- **Consegna**: Nel testo sulla sentenza della Cassazione in materia di licenziamento collettivo, indica tutte le conseguenze che la Corte collega all'illegittimità della procedura di licenziamento.

- **Testo in esame**:

────────────────

Contributo a cura degli avvocati Niccolò Medica e Giovanni Torielli pubblicato su N&T Plus DirittoIl Sole 24ORE.

Con sentenza n. 9800 del 25 marzo 2022 , la Corte di Cassazione compie un’attenta disamina dei requisiti di legittimità della comunicazione indirizzata ai lavoratori, in caso di licenziamento collettivoai sensi dell’art. 4, comma 9, della Legge n. 223/1991, nonché delle conseguenze che derivano a fronte della lacunosità di tale comunicazione.

In particolare, la Corte Suprema, in un giudizio afferente la discussa legittimità di un licenziamento collettivo in considerazione di una comunicazione ritenuta incompleta e generica dai lavoratori destinatari della comunicazione stessa, sottolinea l’importanza della disciplina dettata dalla Legge n. 223/1991 in materia di licenziamenti collettivi, in quanto finalizzata a garantire non solo alle associazioni sindacali di contrattare i criteri di scelta dei lavoratori da licenziare, ma anche ai lavoratori potenzialmente interessati dal licenziamento di individuare in anticipo i criteri di scelta e di verificare la coerenza tra detti criteri e la concreta applicazione degli stessi da parte del datore di lavoro.

Secondo la Corte di Cassazione, la comunicazione di cui all’art. 4, comma 9, della Legge n. 223/1991 deve dar conto in maniera puntuale e precisa dei criteri, concordati con le organizzazioni sindacali, presi in considerazione dal datore di lavoro per individuare i lavoratori da licenziare, nonché dei presupposti fattuali sulla base dei quali tali criteri sono stati applicati nel caso specifico, dal momento che “una generica indicazione dei criteri dei lavoratori da licenziare, in particolare dei dati relativi ai carichi di famiglia e della concreta traduzione, per ciascun lavoratore, dei punteggi ricollegati – astrattamente – ai criteri selezionati (anzianità di famiglia, esigenze tecnico produttive ed organizzative, carichi di famiglia), impedisce ogni verifica di coerenza tra i detti criteri e la concreta applicazione degli stessi, non offrendo alcun parametro comparativo, rispetto alla posizione di altri lavoratori, idoneo ad escludere la sussistenza di ingiustificati trattamenti più favorevoli“.

Dunque, conclude la Corte Suprema, l’omessa indicazione nella comunicazione inviata dal datore di lavoro al lavoratore dei criteri di scelta adottati, nonché, ex mulits, dei dati concernenti i carichi di famiglia dei lavoratori e della griglia dei lavoratori selezionati in base al concreto punteggio loro attribuito, determina l’illeggittimità della procedura di licenziamento attesa l’impossibilità per il lavoratore interessato di sindacare la scelta assunta dal datore di lavoro (e, conseguentemente ed eventualmente, di impugnare il licenziamento intimatogli), con conseguente annullamento del licenziamento medesimo e condanna alla reintegrazione nel posto di lavoro del lavoratore e al pagamento a favore dello stesso di un’indennità risarcitoria in misura non superiore alle dodici mensilità dell’ultima retribuzione globale di fatto percepita (ai sensi del novellato art. 18, comma 4, della Legge n. 300/1970, ossia il c.d. Statuto dei Lavoratori).

────────────────

Voci di dati:
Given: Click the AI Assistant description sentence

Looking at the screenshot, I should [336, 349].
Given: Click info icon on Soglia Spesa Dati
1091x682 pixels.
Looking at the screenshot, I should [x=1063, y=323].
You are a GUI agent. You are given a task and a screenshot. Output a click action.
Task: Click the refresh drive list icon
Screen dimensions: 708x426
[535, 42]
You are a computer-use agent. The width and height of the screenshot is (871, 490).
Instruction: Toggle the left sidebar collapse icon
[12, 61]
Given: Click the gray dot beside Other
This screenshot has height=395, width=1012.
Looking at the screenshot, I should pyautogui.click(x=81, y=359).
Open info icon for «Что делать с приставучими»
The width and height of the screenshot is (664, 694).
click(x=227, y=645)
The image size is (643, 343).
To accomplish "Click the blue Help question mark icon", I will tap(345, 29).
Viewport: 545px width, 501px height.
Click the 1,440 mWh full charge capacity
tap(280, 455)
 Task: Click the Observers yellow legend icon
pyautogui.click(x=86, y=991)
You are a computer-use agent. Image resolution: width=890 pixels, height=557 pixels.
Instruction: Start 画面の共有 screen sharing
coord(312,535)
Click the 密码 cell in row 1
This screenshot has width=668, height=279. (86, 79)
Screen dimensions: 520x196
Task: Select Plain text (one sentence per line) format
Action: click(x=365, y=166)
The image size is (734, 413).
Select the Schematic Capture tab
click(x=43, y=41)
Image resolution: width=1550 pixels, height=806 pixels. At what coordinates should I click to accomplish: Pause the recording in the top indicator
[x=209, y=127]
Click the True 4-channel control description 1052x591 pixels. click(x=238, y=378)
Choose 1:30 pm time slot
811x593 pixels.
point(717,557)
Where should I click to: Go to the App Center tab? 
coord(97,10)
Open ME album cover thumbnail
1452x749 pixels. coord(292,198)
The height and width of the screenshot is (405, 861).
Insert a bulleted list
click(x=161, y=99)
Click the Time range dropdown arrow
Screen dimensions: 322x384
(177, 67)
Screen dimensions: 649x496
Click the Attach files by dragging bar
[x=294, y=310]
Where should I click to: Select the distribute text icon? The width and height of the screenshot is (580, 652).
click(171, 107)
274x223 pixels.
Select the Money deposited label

────────────────

- **Risposta**:
- Annullamento del licenziamento
- Condanna alla reintegrazione del lavoratore nel posto di lavoro
- Condanna al pagamento a favore del lavoratore di un'indennità risarcitoria non superiore alle dodici mensilità dell'ultima retribuzione globale di fatto percepita